Documentation/public-inbox-v2-format.pod - pub/scm/infra/public-inbox - Git at Google

 % public-inbox developer manual

 =head1 NAME

 public-inbox-v2-format - structure of public inbox v2 archives

 =head1 DESCRIPTION

 The v2 format is designed primarily to address several
 scalability problems of the original format described at
 L<public-inbox-v1-format(5)>.  It also handles messages with
 Message-IDs.

 =head1 INBOX LAYOUT

 The key change in v2 is the inbox is no longer a bare git
 repository, but a directory with two or more git repositories.
 v2 divides git repositories by time "epochs" and Xapian
 databases for parallelism by "shards".

 =head2 INBOX OVERVIEW AND DEFINITIONS

   $EPOCH - Integer starting with 0 based on time
   $SCHEMA_VERSION - DB schema version (for Xapian)
   $SHARD - Integer starting with 0 based on parallelism

   foo/                              # "foo" is the name of the inbox
   - inbox.lock                      # lock file to protect global state
   - git/$EPOCH.git                  # normal git repositories
   - all.git                         # empty, alternates to $EPOCH.git
   - xap$SCHEMA_VERSION/$SHARD       # per-shard Xapian DB
   - xap$SCHEMA_VERSION/over.sqlite3 # OVER-view DB for NNTP, threading
   - msgmap.sqlite3                  # same as the v1 msgmap

 For blob lookups, the reader only needs to open the "all.git"
 repository with $GIT_DIR/objects/info/alternates which references
 every $EPOCH.git repo.

 Individual $EPOCH.git repos DO NOT use alternates themselves as
 git currently limits recursion of alternates nesting depth to 5.

 =head2 GIT EPOCHS

 One of the inherent scalability problems with git itself is the
 full history of a project must be stored and carried around to
 all clients.  To address this problem, the v2 format uses
 multiple git repositories, stored as time-based "epochs".

 We currently divide epochs into roughly one gigabyte segments;
 but this size can be configurable (if needed) in the future.

 A pleasant side-effect of this design is the git packs of older
 epochs are stable, allowing them to be cloned without requiring
 expensive pack generation.  This also allows clients to clone
 only the epochs they are interested in to save bandwidth and
 storage.

 To minimize changes to existing v1-based code and simplify our
 code, we use the "alternates" mechanism described in
 L<gitrepository-layout(5)> to link all the epoch repositories
 with a single read-only "all.git" endpoint.

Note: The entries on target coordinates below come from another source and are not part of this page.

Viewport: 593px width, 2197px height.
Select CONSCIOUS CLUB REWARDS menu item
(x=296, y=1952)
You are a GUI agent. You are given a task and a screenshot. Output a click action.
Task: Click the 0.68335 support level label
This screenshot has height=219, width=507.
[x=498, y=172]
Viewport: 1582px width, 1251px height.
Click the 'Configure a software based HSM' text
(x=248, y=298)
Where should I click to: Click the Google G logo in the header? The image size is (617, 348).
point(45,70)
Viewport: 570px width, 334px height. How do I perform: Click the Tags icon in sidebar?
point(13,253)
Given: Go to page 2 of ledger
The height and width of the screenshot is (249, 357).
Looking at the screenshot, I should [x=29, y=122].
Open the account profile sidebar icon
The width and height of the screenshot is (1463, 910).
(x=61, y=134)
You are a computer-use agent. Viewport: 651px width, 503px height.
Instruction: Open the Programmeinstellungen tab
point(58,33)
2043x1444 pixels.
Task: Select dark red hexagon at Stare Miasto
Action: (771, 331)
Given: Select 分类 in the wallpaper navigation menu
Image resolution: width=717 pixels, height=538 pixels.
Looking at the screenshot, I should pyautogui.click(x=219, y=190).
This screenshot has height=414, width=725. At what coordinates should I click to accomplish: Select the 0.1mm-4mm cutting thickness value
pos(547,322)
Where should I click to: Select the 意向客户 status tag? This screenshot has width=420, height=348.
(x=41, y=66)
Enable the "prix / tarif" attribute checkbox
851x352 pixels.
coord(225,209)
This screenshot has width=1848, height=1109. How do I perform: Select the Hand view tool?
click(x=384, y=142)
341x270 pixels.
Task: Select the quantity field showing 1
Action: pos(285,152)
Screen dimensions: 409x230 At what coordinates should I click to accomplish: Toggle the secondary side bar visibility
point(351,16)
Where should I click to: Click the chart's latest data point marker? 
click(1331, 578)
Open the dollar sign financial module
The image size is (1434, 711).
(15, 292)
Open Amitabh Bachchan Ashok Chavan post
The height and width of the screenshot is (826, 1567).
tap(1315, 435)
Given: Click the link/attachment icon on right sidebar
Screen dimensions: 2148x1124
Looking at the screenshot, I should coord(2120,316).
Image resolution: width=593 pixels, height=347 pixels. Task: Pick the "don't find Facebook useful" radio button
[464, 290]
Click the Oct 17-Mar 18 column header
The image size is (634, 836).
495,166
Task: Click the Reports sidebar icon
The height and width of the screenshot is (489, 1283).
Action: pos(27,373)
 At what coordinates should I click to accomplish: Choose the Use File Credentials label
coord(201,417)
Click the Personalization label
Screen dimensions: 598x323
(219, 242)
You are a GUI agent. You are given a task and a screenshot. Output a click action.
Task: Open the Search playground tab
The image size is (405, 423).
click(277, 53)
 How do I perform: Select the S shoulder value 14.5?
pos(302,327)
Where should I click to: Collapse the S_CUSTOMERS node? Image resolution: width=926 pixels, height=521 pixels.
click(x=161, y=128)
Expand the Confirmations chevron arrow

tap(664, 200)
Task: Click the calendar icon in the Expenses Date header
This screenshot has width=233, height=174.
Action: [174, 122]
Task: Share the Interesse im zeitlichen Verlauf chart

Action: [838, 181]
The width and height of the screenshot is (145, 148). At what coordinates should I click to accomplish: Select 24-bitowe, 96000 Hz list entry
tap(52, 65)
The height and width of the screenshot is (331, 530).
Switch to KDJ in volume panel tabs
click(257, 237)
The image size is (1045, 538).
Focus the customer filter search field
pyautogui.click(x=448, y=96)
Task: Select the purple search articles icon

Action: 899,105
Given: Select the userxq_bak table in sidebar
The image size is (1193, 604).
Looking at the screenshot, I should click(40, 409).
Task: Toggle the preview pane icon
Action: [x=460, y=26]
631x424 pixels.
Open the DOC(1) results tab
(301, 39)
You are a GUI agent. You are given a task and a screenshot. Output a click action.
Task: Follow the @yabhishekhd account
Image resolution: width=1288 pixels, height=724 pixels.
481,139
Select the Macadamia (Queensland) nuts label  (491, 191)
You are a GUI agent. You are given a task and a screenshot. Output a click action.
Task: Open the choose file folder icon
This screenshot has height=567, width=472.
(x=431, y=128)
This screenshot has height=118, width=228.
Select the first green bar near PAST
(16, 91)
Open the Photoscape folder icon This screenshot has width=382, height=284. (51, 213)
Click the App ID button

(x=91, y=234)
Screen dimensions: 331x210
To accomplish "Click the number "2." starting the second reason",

 Processes retrieve blobs via the "all.git" repository, while
 writers write blobs directly to epochs.

 =head2 GIT TREE LAYOUT

 One key problem specific to v1 was large trees were frequently a
 performance problem as name lookups are expensive and there were
 limited deltafication opportunities with unpredictable file
 names.  As a result, all Xapian-enabled installations retrieve
 blob object_ids directly in v1, bypassing tree lookups.

 While dividing git repositories into epochs caps the growth of
 trees, worst-case tree size was still unnecessary overhead and
 worth eliminating.

 So in contrast to the big trees of v1, the v2 git tree contains
 only a single file at the top-level of the tree, either 'm' (for
 'mail' or 'message') or 'd' (for deleted).  A tree does not have
 'm' and 'd' at the same time.

 Mail is still stored in blobs (instead of inline with the commit
 object) as we still need a stable reference in the indices in
 case commit history is rewritten to comply with legal
 requirements.

 After-the-fact invocations of L<public-inbox-index> will ignore
 messages written to 'd' after they are written to 'm'.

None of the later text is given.